Carolyn Kaster/AP

Obama Demands Agencies Cut Spending by 5 Percent in 2017

Certain priorities must be protected from cuts, OMB says.

This story has been updated. 

Federal agencies will seek 5 percent in discretionary spending cuts in their fiscal 2017 budget proposals compared to the planned funding levels spelled out in their fiscal 2016 requests, under an order from the Obama administration.

The cuts should be aimed at ongoing efforts to reduce “fragmentation, overlap and duplication,” Office of Management and Budget Director Shaun Donovan wrote in a memorandum to agency heads May 1. The call for the 5 percent governmentwide cut comes after Obama proposed spending levels 7 percent above sequestration in his fiscal 2016 blueprint. The cuts should focus on areas recommended by the Government Accountability Office, Donovan said.

They should not, however, come at the expense of Obama’s priorities, including cross-agency goals, agency digital service teams and improving shared services. Donovan emphasized the “four key pillars” of the president’s management agenda as areas in which agencies should invest: effectiveness, efficiency, economic growth, and people and culture of the federal workforce.

“The president is committed to creating a government that will make a significant, tangible, and positive difference in the lives of the American people and the economy,” Donovan wrote, “and to driving lasting change in how government works.”

The memo instructed agencies to separately identify investments in “programs that support their missions,” but noted the spending could not exceed the funding level set for fiscal 2017 in the fiscal 2016 budget. Donovan told the agency heads to list those investments in order of priority.

The Obama administration has often asked agencies to find savings at this point in the process, though last year the secondary funding target was actually a 5 percent spending increase. 

"OMB often asks agencies to submit initial requests that will provide the president with the options needed to make decisions about how best to target funding to sustain or augment critical investments and support effective programs," agency spokeswoman Emily Cain said. "This guidance represents the starting point in the budget process."

Agencies must also undertake a “rigorous review” of their mandatory budgets, and offset any mandatory spending increases with corresponding cuts. OMB encouraged chief financial officers to submit up to five projects to consolidate disparate operations into a single location.
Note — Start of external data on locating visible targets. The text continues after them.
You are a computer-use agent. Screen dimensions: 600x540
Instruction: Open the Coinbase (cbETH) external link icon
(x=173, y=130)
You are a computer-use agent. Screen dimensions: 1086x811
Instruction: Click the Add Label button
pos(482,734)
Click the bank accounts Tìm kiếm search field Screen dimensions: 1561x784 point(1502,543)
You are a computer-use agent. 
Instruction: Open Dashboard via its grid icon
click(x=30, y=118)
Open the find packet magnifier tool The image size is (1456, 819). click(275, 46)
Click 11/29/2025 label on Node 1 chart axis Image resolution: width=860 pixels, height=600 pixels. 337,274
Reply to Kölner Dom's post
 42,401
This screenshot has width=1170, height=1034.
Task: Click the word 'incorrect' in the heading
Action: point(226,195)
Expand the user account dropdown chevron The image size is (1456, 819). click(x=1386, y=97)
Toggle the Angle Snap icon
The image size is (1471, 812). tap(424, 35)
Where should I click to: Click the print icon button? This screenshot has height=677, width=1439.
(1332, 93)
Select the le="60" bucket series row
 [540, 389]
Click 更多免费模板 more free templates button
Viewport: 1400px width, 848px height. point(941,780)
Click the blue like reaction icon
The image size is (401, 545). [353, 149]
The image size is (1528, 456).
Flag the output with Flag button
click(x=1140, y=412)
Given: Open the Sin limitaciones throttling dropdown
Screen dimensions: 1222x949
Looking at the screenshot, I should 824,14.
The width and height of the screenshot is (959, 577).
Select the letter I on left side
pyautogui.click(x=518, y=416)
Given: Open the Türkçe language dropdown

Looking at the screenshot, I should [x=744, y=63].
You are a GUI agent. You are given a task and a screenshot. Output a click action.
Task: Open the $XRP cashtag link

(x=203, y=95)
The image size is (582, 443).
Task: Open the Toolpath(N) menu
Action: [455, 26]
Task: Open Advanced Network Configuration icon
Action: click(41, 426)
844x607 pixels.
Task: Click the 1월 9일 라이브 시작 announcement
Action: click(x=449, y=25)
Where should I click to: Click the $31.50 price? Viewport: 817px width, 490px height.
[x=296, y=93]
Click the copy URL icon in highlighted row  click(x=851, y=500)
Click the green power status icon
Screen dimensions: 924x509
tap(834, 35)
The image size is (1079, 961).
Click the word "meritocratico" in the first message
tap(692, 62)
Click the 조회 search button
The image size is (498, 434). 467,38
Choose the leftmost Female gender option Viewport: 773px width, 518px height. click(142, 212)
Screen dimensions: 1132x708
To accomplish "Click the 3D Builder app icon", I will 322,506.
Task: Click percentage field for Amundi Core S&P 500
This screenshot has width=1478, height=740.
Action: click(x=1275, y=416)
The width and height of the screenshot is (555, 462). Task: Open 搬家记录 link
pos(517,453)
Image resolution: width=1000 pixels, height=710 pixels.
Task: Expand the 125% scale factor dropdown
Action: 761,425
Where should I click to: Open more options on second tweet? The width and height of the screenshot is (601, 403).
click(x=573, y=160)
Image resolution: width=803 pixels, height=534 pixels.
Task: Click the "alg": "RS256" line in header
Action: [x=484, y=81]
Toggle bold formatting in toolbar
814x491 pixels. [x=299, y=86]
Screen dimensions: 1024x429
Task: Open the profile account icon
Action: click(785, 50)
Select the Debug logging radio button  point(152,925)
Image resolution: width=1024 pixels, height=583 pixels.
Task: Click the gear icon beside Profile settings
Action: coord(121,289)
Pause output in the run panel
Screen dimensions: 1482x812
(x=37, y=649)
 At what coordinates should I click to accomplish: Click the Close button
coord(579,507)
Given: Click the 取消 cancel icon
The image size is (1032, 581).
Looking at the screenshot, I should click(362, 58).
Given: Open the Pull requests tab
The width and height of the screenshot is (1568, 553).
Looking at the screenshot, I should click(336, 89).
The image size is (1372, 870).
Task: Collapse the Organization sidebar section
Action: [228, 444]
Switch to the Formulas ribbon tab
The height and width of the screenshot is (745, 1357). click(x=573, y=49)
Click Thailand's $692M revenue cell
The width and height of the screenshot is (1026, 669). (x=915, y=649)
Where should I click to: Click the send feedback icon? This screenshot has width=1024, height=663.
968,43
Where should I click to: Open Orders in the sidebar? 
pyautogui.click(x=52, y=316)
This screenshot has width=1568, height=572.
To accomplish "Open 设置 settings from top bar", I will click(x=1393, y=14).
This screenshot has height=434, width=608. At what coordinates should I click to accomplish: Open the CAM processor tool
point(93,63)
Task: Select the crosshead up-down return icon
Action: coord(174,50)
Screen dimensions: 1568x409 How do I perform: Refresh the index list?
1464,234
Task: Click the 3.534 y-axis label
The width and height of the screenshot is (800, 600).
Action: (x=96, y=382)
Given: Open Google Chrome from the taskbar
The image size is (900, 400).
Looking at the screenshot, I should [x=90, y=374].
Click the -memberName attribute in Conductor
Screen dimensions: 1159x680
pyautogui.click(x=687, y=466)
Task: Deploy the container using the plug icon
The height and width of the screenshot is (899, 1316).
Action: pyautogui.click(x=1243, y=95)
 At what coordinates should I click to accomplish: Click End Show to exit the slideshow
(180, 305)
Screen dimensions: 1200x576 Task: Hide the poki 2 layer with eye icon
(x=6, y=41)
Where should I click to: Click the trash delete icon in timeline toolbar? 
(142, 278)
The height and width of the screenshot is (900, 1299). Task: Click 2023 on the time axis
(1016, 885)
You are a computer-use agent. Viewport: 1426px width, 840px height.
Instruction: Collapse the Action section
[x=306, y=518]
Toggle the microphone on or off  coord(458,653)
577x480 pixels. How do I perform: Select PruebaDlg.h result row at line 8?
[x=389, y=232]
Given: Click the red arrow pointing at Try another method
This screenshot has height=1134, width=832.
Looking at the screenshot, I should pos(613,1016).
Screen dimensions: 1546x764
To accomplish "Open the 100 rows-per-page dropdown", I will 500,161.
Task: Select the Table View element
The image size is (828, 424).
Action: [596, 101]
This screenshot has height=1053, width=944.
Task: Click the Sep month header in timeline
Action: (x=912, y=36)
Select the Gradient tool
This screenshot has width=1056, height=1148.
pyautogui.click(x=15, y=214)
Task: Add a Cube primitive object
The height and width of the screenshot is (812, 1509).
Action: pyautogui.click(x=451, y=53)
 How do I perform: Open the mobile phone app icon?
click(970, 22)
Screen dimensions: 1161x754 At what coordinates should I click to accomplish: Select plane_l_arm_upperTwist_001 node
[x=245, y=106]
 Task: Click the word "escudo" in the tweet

On Tuesday, the Senate followed the House in passing its fiscal 2016 budget blueprint. The bicameral compromise legislation -- which did not receive any Democratic support -- would slash nearly $500 billion in non-Defense discretionary funding over 10 years. The document, which does not require Obama’s signature, lays out a funding plan far more drastic than the cuts being suggested by the White House.

In the OMB memo, Donovan reiterated Obama’s threat to veto any measure that funded agencies at or below the levels required by the 2011 Budget Control Act.

“In the absence of congressional action, both Defense and non-Defense discretionary funding in FY 2016 will be at the lowest levels in a decade, adjusted for inflation, even though the need for pro-growth investments in infrastructure, education, and innovation has only increased,” Donovan wrote. “That is why the president has made clear that he will not accept a budget that locks in sequestration going forward, nor one that reverses sequestration for Defense -- including through backdoor gimmicks -- without also reversing sequestration for non-Defense.”

The House has to date has passed two of 12 fiscal 2016 appropriations bills, both of which the White House has threatened to veto

Correction/update: This story was updated to accurately reflect the basis for the 5 percent cut target, and with comment from OMB.